--- EXTRACTED TEXT ---

Question

Suppose that $$f: \mathbb{R} \rightarrow \mathbb{R}$$ is differentiable at $$c$$ and that $$f(c)=0$$. Show that $$g(x):=|f(x)|$$ is differentiable at $$c$$ if and only if $$f^{\prime}(c)=0$$.

Answer

**step1 Understanding Differentiability and Given Conditions**

We are given a function $$f: \mathbb{R} \rightarrow \mathbb{R}$$, which means it maps real numbers to real numbers. We are told that $$f(x)$$ is differentiable at a specific point $$c$$. This means that the derivative of $$f(x)$$ at $$c$$, denoted as $$f'(c)$$, exists. The formal definition of the derivative at a point is given by the following limit:

$$ f'(c) = \lim_{x \to c} \frac{f(x) - f(c)}{x - c} $$

We are also given an important condition: $$f(c) = 0$$. Substituting this condition into the definition of $$f'(c)$$, the expression simplifies to:

$$ f'(c) = \lim_{x \to c} \frac{f(x)}{x - c} $$

Next, we need to analyze the differentiability of a new function, $$g(x)$$, which is defined as $$g(x) = |f(x)|$$. For $$g(x)$$ to be differentiable at the point $$c$$, the following limit, representing its derivative $$g'(c)$$, must exist:

$$ g'(c) = \lim_{x \to c} \frac{g(x) - g(c)}{x - c} $$

Using the definition of $$g(x)$$ and the given condition $$f(c)=0$$, we can find $$g(c)$$: $$g(c) = |f(c)| = |0| = 0$$. Substituting this into the limit for $$g'(c)$$, we get:

$$ g'(c) = \lim_{x \to c} \frac{|f(x)|}{x - c} $$

The problem asks us to prove that $$g(x)$$ is differentiable at $$c$$ if and only if $$f'(c) = 0$$. This is a biconditional statement, which requires us to prove two separate implications:
1. If $$g(x)$$ is differentiable at $$c$$, then $$f'(c) = 0$$.

--- STORED DATA ---

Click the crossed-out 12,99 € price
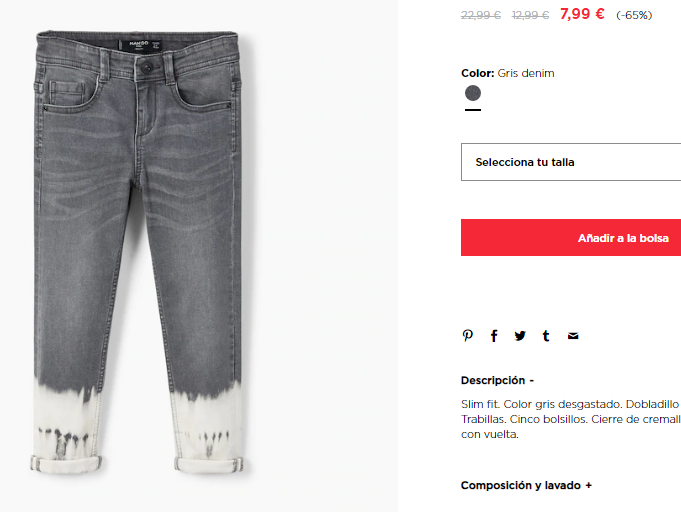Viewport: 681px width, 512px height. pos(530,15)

---
--- STORED DATA ---

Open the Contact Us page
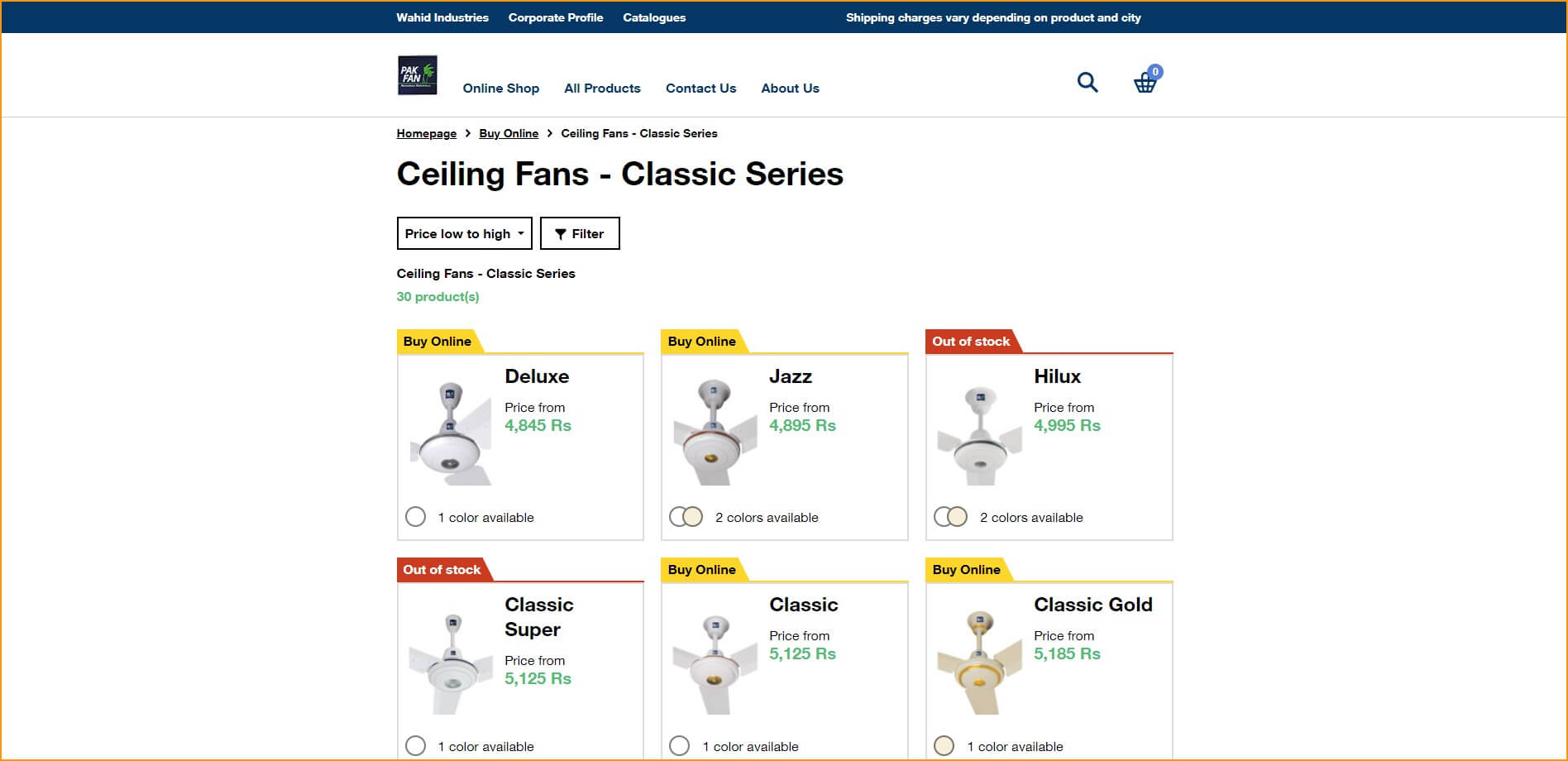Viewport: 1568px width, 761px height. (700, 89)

---

THE TASKS:
A) In the worked solution, return everything from "Using the definition" down to "then $$f'(c) = 0$$.".
B) List every formula that the worked solution displays on a line of its own.

THE REPLIES:
A)
Using the definition of $$g(x)$$ and the given condition $$f(c)=0$$, we can find $$g(c)$$: $$g(c) = |f(c)| = |0| = 0$$. Substituting this into the limit for $$g'(c)$$, we get:

$$ g'(c) = \lim_{x \to c} \frac{|f(x)|}{x - c} $$

The problem asks us to prove that $$g(x)$$ is differentiable at $$c$$ if and only if $$f'(c) = 0$$. This is a biconditional statement, which requires us to prove two separate implications:
1. If $$g(x)$$ is differentiable at $$c$$, then $$f'(c) = 0$$.

B)
$$ f'(c) = \lim_{x \to c} \frac{f(x) - f(c)}{x - c} $$
$$ f'(c) = \lim_{x \to c} \frac{f(x)}{x - c} $$
$$ g'(c) = \lim_{x \to c} \frac{g(x) - g(c)}{x - c} $$
$$ g'(c) = \lim_{x \to c} \frac{|f(x)|}{x - c} $$